Fourth Sant Satguru of Radhasoami Faith and Founder Radhasoami Satsang Sabha

Kamta Prasad Sinha, commonly known as Param Guru Sarkar Sahab, was the fourth revered sant satguru of the Radhasoami faith. He was the Spiritual Guru in Radhasoami Satsang Dayalbagh spiritual tradition and Head of Radhasoami Satsang Sabha, from 1907 to 1913.

Dayalbagh based Center of Radhasoami Faith was also founded by him in 1907

== Early life ==
Sarkar Sahab was born on 12 December 1871, at Murar in Bihar. His parents named Him as Kamta Prasad Sinha. Even in His childhood, He had evinced traits of exceptional intelligence and memory. He had good command of Hindi, English, Urdu and Persian and a special aptitude for music and poetry. He was a skillful rider and an expert at the game of chess. He was also a well-known cricket player.

He passed the LL.B. Examination and started practice of law at Ghazipur, rising to be a lawyer of high eminence. Sarkar Sahab was initiated into the Radhasoami Faith in 1891 by Maharaj Sahab.
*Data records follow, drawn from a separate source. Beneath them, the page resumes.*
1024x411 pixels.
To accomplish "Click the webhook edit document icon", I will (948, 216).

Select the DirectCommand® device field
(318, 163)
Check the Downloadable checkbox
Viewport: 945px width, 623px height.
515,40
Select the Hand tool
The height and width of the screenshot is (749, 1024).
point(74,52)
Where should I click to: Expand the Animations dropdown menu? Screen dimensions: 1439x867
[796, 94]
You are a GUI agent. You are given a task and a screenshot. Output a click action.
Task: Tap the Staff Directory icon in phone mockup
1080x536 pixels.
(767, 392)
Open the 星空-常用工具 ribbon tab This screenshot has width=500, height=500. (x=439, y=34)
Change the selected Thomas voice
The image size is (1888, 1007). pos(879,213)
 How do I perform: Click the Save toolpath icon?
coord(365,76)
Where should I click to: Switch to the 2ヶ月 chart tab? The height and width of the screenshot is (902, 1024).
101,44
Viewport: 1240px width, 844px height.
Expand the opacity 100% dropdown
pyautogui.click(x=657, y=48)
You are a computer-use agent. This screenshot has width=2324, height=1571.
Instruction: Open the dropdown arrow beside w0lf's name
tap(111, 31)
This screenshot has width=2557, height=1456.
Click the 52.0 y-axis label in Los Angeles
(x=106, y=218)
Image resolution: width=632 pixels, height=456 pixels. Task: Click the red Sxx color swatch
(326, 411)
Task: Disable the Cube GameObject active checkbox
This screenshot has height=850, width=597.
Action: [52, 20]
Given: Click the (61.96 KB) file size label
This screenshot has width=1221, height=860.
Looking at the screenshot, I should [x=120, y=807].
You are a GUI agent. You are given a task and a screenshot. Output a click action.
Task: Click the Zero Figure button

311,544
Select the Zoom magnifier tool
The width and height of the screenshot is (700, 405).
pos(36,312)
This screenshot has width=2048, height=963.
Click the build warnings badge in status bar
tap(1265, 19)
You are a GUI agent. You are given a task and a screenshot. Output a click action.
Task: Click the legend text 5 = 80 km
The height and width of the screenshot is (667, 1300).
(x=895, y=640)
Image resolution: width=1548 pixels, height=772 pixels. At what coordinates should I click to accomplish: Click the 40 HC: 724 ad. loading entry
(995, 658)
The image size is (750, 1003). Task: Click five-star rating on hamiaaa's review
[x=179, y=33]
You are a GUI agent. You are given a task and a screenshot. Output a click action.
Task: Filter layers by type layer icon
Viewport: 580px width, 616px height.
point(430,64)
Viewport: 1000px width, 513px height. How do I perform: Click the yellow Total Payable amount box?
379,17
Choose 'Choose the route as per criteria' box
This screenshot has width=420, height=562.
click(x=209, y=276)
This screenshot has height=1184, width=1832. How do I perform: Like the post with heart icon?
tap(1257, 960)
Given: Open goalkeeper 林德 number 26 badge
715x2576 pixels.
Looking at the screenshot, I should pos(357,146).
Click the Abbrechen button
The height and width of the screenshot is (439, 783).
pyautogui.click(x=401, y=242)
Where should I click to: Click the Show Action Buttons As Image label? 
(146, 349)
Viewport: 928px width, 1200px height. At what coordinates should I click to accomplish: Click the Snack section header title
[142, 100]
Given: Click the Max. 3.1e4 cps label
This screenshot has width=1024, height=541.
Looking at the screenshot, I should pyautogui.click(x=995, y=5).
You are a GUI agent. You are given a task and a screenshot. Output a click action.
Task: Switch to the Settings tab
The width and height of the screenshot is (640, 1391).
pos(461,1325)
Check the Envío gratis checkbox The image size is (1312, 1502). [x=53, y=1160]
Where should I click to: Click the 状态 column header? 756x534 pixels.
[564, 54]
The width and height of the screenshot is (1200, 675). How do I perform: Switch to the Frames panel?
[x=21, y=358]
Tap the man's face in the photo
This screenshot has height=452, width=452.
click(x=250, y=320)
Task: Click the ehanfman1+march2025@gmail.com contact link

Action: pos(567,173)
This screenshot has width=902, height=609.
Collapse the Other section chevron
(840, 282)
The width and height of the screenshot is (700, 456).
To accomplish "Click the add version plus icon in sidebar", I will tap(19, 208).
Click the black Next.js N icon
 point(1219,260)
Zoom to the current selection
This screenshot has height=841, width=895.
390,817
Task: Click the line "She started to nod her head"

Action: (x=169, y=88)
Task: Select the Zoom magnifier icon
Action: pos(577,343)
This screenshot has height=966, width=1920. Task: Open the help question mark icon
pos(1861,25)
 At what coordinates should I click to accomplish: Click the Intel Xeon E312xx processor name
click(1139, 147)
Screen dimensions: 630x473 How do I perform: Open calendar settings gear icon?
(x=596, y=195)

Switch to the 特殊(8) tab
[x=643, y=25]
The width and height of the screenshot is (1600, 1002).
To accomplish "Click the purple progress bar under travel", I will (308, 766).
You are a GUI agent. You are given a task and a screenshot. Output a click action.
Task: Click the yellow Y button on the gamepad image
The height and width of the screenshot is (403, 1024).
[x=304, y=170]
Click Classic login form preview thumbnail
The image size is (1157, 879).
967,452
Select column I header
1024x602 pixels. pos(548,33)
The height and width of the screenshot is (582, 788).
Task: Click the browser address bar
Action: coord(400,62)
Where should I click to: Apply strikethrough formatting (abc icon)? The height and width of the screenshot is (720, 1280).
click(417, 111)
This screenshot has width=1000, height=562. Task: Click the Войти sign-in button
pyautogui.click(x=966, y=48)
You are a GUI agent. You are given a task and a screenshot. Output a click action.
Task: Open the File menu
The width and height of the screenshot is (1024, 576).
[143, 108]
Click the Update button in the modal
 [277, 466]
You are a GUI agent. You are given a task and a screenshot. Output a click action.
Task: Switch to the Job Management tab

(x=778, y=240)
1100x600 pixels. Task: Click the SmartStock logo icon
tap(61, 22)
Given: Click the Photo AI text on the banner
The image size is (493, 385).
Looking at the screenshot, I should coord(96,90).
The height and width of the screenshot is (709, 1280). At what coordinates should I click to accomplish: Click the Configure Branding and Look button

== As Fourth Sant Satguru ==
Sarkar Sahab succeeded Maharaj Sahab in 1907. Some influential members of the Central Administrative Council ( Old Council of Radhasoami Satsang Dayalbagh before 1910) established by Maharaj Sahab were not prepared to accept Sarkar Sahab as the Successor of Maharaj Sahab. When all efforts of Sarkar Sahab to change their uncooperative attitude proved to be of no avail, the Ghazipur Satsang held a meeting in which a separate independent body, The New council Radhasoami Satsang Sabha was formed. Out of 116 branch Satsangs of Maharaj Sahab's time representatives of 111 had attended that meeting. He was succeeded by Anand Swarup alias Sahab Ji Maharaj in 1913.

== Literature ==
He was also the author of Holy book Prem Samachar and Four Letters composed in form of Prose and Poetry addressing the teaching of Radhasoami faith. He contributed a number of Articles to Prem Samachar, a monthly magazine published in 1913.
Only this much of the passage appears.